* [Records to use]:
Segment Open

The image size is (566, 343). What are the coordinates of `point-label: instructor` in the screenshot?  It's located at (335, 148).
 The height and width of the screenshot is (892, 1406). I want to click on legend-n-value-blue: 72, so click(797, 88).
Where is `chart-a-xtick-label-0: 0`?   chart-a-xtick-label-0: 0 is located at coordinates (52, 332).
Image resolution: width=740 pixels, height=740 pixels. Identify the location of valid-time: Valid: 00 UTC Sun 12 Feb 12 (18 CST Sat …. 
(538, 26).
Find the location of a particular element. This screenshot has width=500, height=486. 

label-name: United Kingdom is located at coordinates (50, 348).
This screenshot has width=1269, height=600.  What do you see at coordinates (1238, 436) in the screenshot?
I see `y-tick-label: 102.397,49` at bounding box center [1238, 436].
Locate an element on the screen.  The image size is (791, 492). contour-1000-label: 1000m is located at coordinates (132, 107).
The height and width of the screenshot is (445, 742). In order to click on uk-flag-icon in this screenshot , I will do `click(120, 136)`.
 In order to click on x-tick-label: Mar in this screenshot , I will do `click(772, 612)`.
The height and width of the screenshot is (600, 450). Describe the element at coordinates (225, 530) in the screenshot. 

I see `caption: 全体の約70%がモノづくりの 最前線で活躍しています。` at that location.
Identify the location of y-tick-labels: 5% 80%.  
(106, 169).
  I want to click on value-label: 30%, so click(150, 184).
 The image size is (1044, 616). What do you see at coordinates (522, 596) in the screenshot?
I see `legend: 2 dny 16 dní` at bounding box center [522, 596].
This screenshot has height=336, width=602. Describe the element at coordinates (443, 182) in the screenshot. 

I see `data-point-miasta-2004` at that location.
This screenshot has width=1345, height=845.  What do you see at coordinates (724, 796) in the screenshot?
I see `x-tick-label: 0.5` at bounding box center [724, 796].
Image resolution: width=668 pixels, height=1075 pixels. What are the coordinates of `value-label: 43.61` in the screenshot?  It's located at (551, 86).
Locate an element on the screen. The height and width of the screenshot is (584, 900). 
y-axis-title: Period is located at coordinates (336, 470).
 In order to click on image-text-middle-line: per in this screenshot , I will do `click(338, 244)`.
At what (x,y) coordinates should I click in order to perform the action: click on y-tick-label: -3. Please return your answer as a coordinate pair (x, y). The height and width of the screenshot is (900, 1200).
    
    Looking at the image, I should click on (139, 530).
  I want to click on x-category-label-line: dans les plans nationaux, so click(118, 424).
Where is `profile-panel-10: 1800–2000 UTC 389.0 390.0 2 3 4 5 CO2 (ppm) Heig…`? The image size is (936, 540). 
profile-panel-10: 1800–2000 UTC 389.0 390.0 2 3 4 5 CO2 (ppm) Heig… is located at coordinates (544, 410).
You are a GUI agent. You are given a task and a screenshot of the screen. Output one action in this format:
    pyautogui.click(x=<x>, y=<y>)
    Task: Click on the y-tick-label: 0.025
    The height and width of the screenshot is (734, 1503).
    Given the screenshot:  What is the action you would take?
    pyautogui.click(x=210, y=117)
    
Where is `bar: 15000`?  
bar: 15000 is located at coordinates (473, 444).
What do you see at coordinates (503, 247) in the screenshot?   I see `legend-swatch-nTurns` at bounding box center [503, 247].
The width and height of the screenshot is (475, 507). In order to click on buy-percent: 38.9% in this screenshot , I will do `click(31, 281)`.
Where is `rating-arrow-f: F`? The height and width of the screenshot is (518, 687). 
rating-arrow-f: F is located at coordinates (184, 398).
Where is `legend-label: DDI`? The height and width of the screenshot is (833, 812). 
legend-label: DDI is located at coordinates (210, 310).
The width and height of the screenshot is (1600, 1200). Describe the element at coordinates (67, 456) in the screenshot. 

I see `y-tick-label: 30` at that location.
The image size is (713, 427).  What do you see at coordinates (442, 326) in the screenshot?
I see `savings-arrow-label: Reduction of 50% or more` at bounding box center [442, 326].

Segment Closed

* [Written task]: Copy every row above word for word, keeping each line exactly as it appears.

* [Written reply]:
The image size is (566, 343). What are the coordinates of `point-label: instructor` in the screenshot?  It's located at (335, 148).
 The height and width of the screenshot is (892, 1406). I want to click on legend-n-value-blue: 72, so click(797, 88).
Where is `chart-a-xtick-label-0: 0`?   chart-a-xtick-label-0: 0 is located at coordinates (52, 332).
Image resolution: width=740 pixels, height=740 pixels. Identify the location of valid-time: Valid: 00 UTC Sun 12 Feb 12 (18 CST Sat …. 
(538, 26).
Find the location of a particular element. This screenshot has width=500, height=486. 

label-name: United Kingdom is located at coordinates (50, 348).
This screenshot has width=1269, height=600.  What do you see at coordinates (1238, 436) in the screenshot?
I see `y-tick-label: 102.397,49` at bounding box center [1238, 436].
Locate an element on the screen.  The image size is (791, 492). contour-1000-label: 1000m is located at coordinates (132, 107).
The height and width of the screenshot is (445, 742). In order to click on uk-flag-icon in this screenshot , I will do `click(120, 136)`.
 In order to click on x-tick-label: Mar in this screenshot , I will do `click(772, 612)`.
The height and width of the screenshot is (600, 450). Describe the element at coordinates (225, 530) in the screenshot. 

I see `caption: 全体の約70%がモノづくりの 最前線で活躍しています。` at that location.
Identify the location of y-tick-labels: 5% 80%.  
(106, 169).
  I want to click on value-label: 30%, so click(150, 184).
 The image size is (1044, 616). What do you see at coordinates (522, 596) in the screenshot?
I see `legend: 2 dny 16 dní` at bounding box center [522, 596].
This screenshot has height=336, width=602. Describe the element at coordinates (443, 182) in the screenshot. 

I see `data-point-miasta-2004` at that location.
This screenshot has width=1345, height=845.  What do you see at coordinates (724, 796) in the screenshot?
I see `x-tick-label: 0.5` at bounding box center [724, 796].
Image resolution: width=668 pixels, height=1075 pixels. What are the coordinates of `value-label: 43.61` in the screenshot?  It's located at (551, 86).
Locate an element on the screen. The height and width of the screenshot is (584, 900). 
y-axis-title: Period is located at coordinates (336, 470).
 In order to click on image-text-middle-line: per in this screenshot , I will do `click(338, 244)`.
At what (x,y) coordinates should I click in order to perform the action: click on y-tick-label: -3. Please return your answer as a coordinate pair (x, y). The height and width of the screenshot is (900, 1200).
    
    Looking at the image, I should click on (139, 530).
  I want to click on x-category-label-line: dans les plans nationaux, so click(118, 424).
Where is `profile-panel-10: 1800–2000 UTC 389.0 390.0 2 3 4 5 CO2 (ppm) Heig…`? The image size is (936, 540). 
profile-panel-10: 1800–2000 UTC 389.0 390.0 2 3 4 5 CO2 (ppm) Heig… is located at coordinates (544, 410).
You are a GUI agent. You are given a task and a screenshot of the screen. Output one action in this format:
    pyautogui.click(x=<x>, y=<y>)
    Task: Click on the y-tick-label: 0.025
    The height and width of the screenshot is (734, 1503).
    Given the screenshot:  What is the action you would take?
    pyautogui.click(x=210, y=117)
    
Where is `bar: 15000`?  
bar: 15000 is located at coordinates (473, 444).
What do you see at coordinates (503, 247) in the screenshot?   I see `legend-swatch-nTurns` at bounding box center [503, 247].
The width and height of the screenshot is (475, 507). In order to click on buy-percent: 38.9% in this screenshot , I will do `click(31, 281)`.
Where is `rating-arrow-f: F`? The height and width of the screenshot is (518, 687). 
rating-arrow-f: F is located at coordinates (184, 398).
Where is `legend-label: DDI`? The height and width of the screenshot is (833, 812). 
legend-label: DDI is located at coordinates (210, 310).
The width and height of the screenshot is (1600, 1200). Describe the element at coordinates (67, 456) in the screenshot. 

I see `y-tick-label: 30` at that location.
The image size is (713, 427).  What do you see at coordinates (442, 326) in the screenshot?
I see `savings-arrow-label: Reduction of 50% or more` at bounding box center [442, 326].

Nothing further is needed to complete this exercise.